Question

The simplest form of $$ \cot^{-1}\left(\frac1{\sqrt{x^2-1}}\right),\vert x\vert>1 $$ is
A
$$ \tan^{-1}x $$
B
$$ \sin^{-1}x $$
C
$$ \sec^{-1}x $$
D
$$ \cos^{-1}x $$

Answer

**step1 Analyze the given expression and its domain**

The given expression is $$ \cot^{-1}\left(\frac1{\sqrt{x^2-1}}\right) $$. The domain condition is $$ \vert x\vert>1 $$. This means $$ x > 1 $$ or $$ x < -1 $$.

For the expression to be defined, the argument of the square root, $$ x^2-1 $$, must be positive. Since $$ \vert x\vert>1 $$, $$ x^2 > 1 $$, so $$ x^2-1 > 0 $$. This ensures that $$ \sqrt{x^2-1} $$ is a real and positive number.

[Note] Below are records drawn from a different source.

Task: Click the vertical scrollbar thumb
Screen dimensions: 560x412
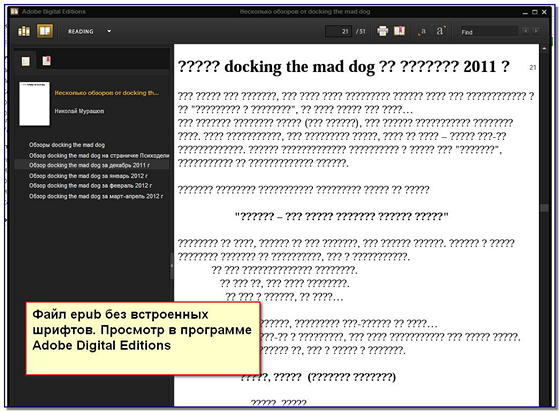Action: pos(544,208)
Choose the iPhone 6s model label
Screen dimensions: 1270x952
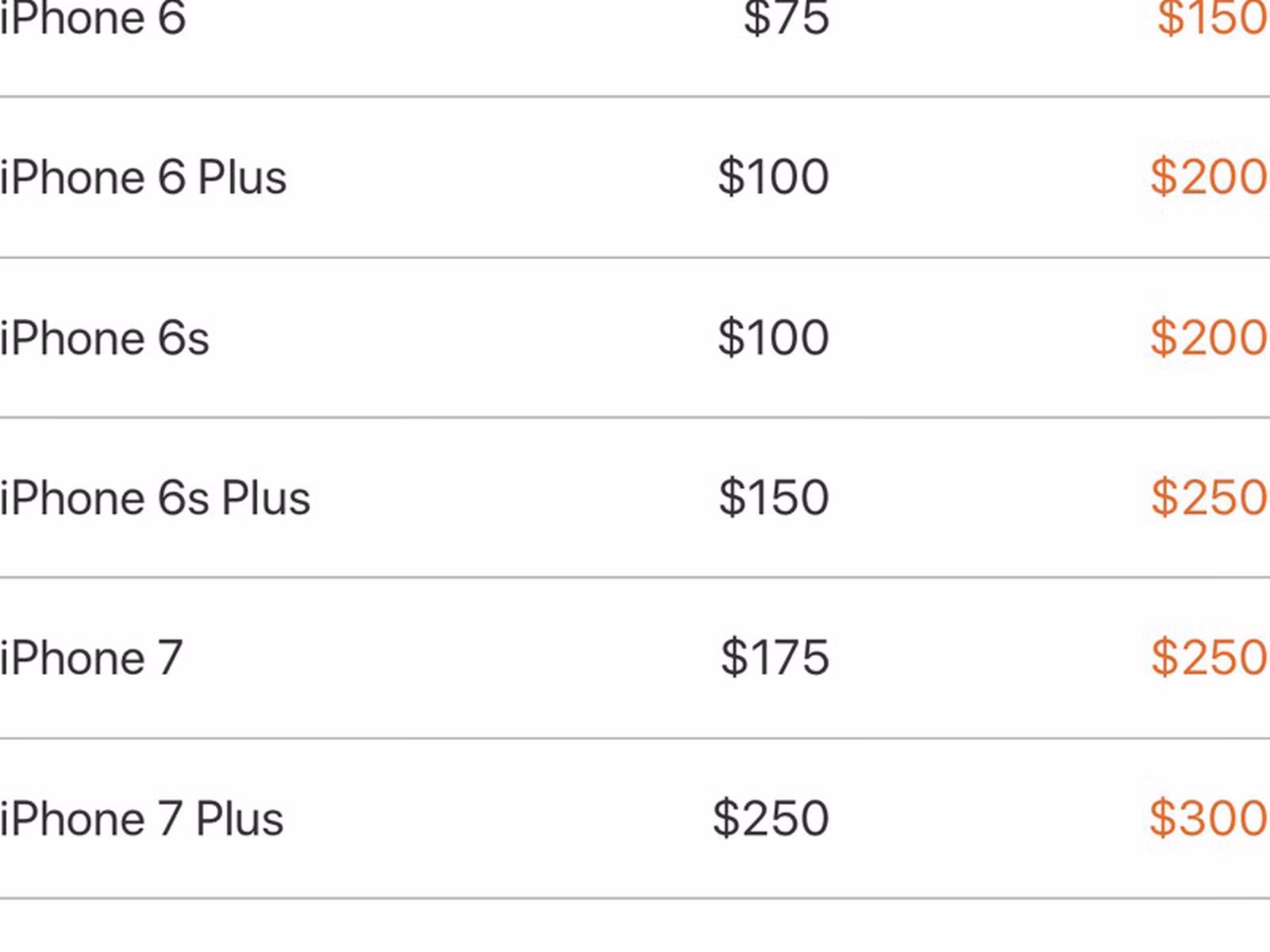click(104, 338)
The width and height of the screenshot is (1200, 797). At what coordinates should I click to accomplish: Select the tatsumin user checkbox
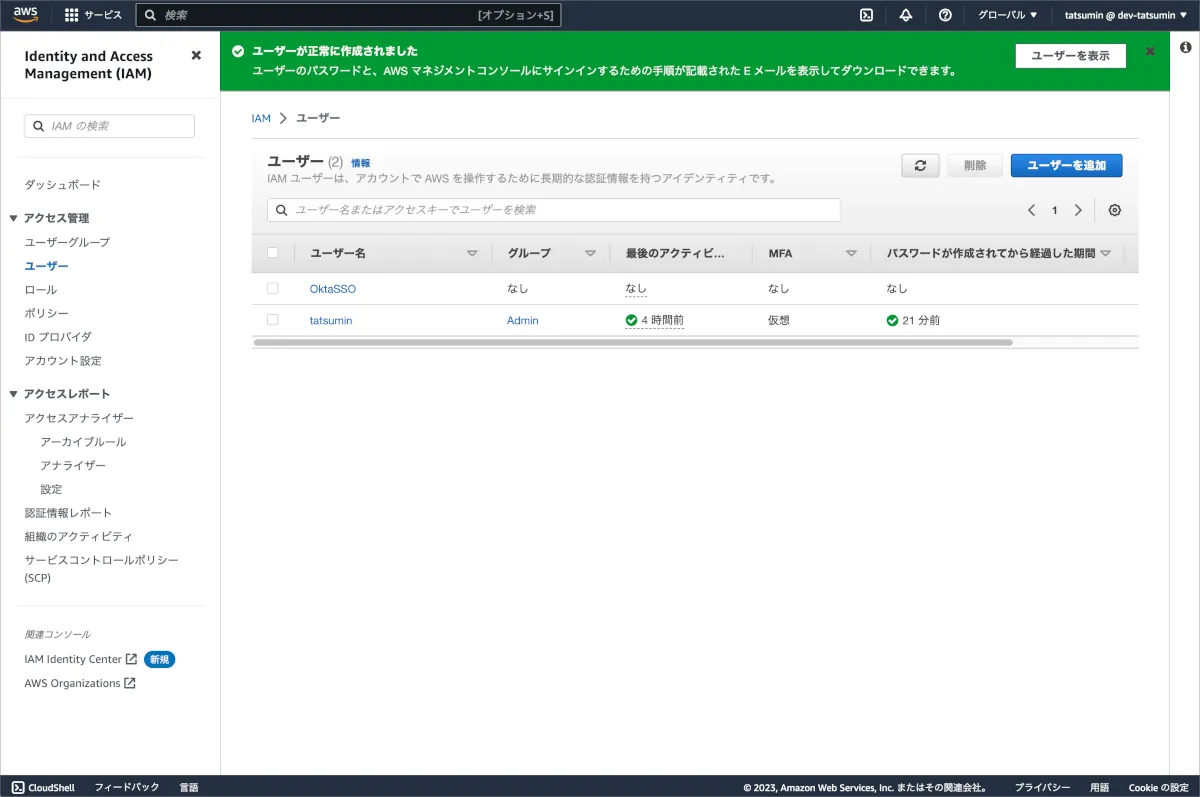(x=273, y=320)
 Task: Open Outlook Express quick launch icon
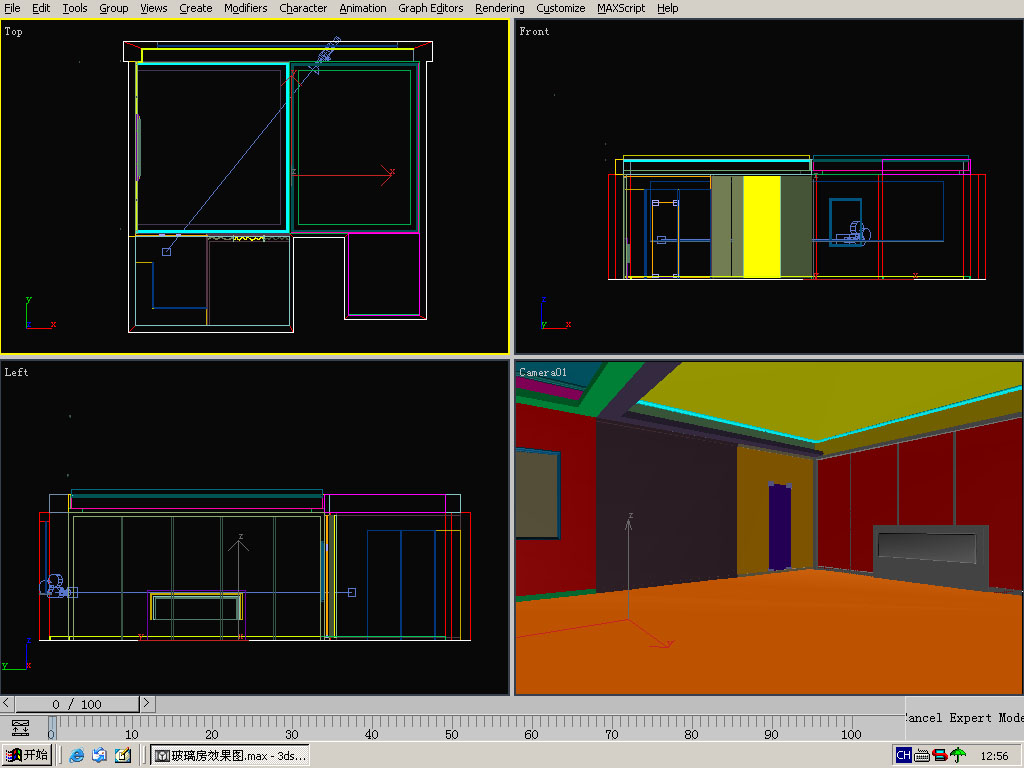pyautogui.click(x=100, y=755)
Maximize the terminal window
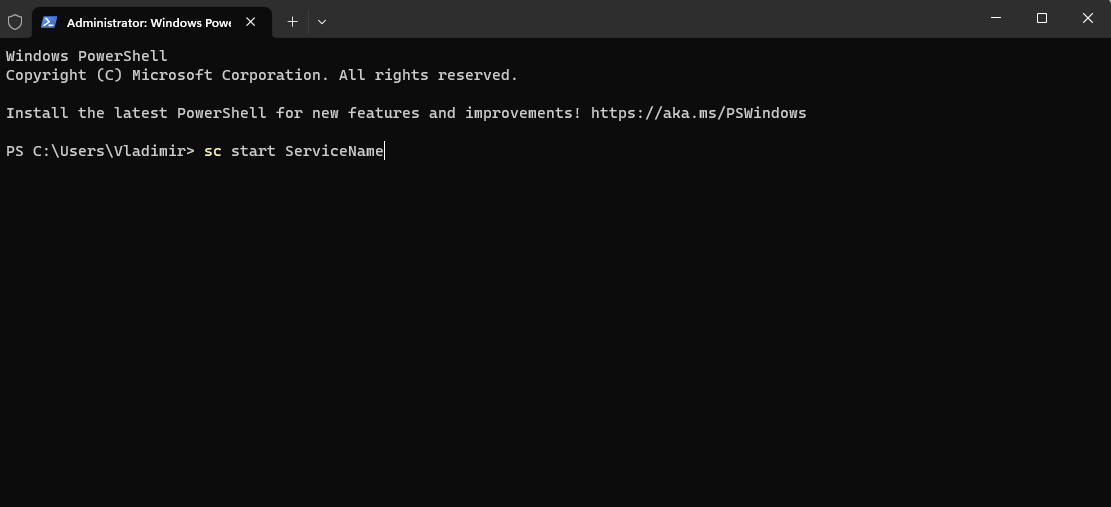This screenshot has width=1111, height=507. pos(1042,18)
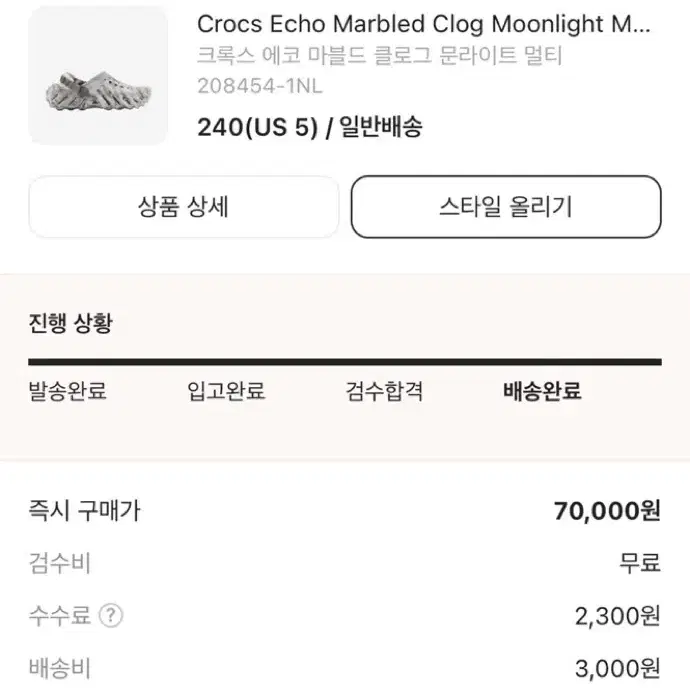This screenshot has height=690, width=690.
Task: Click the 2,300원 fee amount
Action: pos(617,616)
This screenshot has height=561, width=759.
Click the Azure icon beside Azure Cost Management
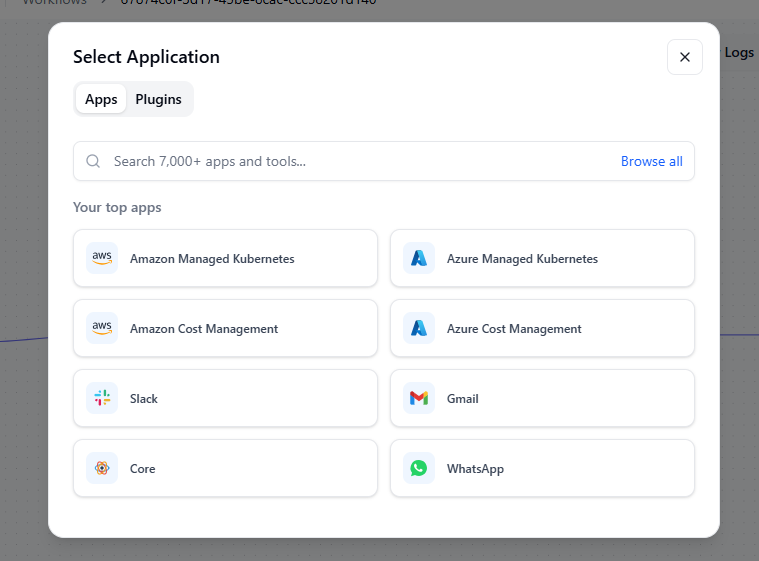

Since $$ \sqrt{x^2-1} $$ is positive, the argument of the cotangent inverse, $$ \frac1{\sqrt{x^2-1}} $$, is also positive. For any positive value $$ u $$, $$ \cot^{-1}(u) $$ always yields an angle in the interval $$ (0, \frac{\pi}{2}) $$. Therefore, the value of the given expression must be in $$ (0, \frac{\pi}{2}) $$.

**step2 Evaluate the options based on domain and range**

Let's examine the domain and range of each option:

A. $$ \tan^{-1}x $$: The domain is all real numbers. However, if $$ x < -1 $$, for example, $$ x = -2 $$, then $$ \tan^{-1}(-2) $$ is a negative angle (approximately $$ -1.107 $$ radians or $$ -63.4 $$ degrees), which is not in $$ (0, \frac{\pi}{2}) $$. So, option A is not generally correct.

B. $$ \sin^{-1}x $$: The domain of $$ \sin^{-1}x $$ is $$ [-1, 1] $$. The problem's domain is $$ \vert x\vert>1 $$. Thus, this option is invalid as it's not defined for the given domain.

D. $$ \cos^{-1}x $$: The domain of $$ \cos^{-1}x $$ is $$ [-1, 1] $$. The problem's domain is $$ \vert x\vert>1 $$. Thus, this option is invalid as it's not defined for the given domain.

C. $$ \sec^{-1}x $$: The domain of $$ \sec^{-1}x $$ is $$ (-\infty, -1] \cup [1, \infty) $$, which matches the problem's domain $$ \vert x\vert>1 $$ (excluding $$ \pm 1 $$). The standard range for $$ \sec^{-1}x $$ is $$ [0, \frac{\pi}{2}) \cup (\frac{\pi}{2}, \pi] $$.

If $$ x > 1 $$, then $$ \sec^{-1}x $$ lies in $$ (0, \frac{\pi}{2}) $$, which matches the range of the original expression.

If $$ x < -1 $$, then $$ \sec^{-1}x $$ lies in $$ (\frac{\pi}{2}, \pi) $$. This does not match the range of the original expression, which must be in $$ (0, \frac{\pi}{2}) $$.

Given that only option C has a compatible domain and for at least part of the domain (when $$ x>1 $$) its range matches, it is highly probable that the question implicitly assumes $$ x>1 $$ or expects the form that works for the principal branch. We will proceed assuming $$ x>1 $$.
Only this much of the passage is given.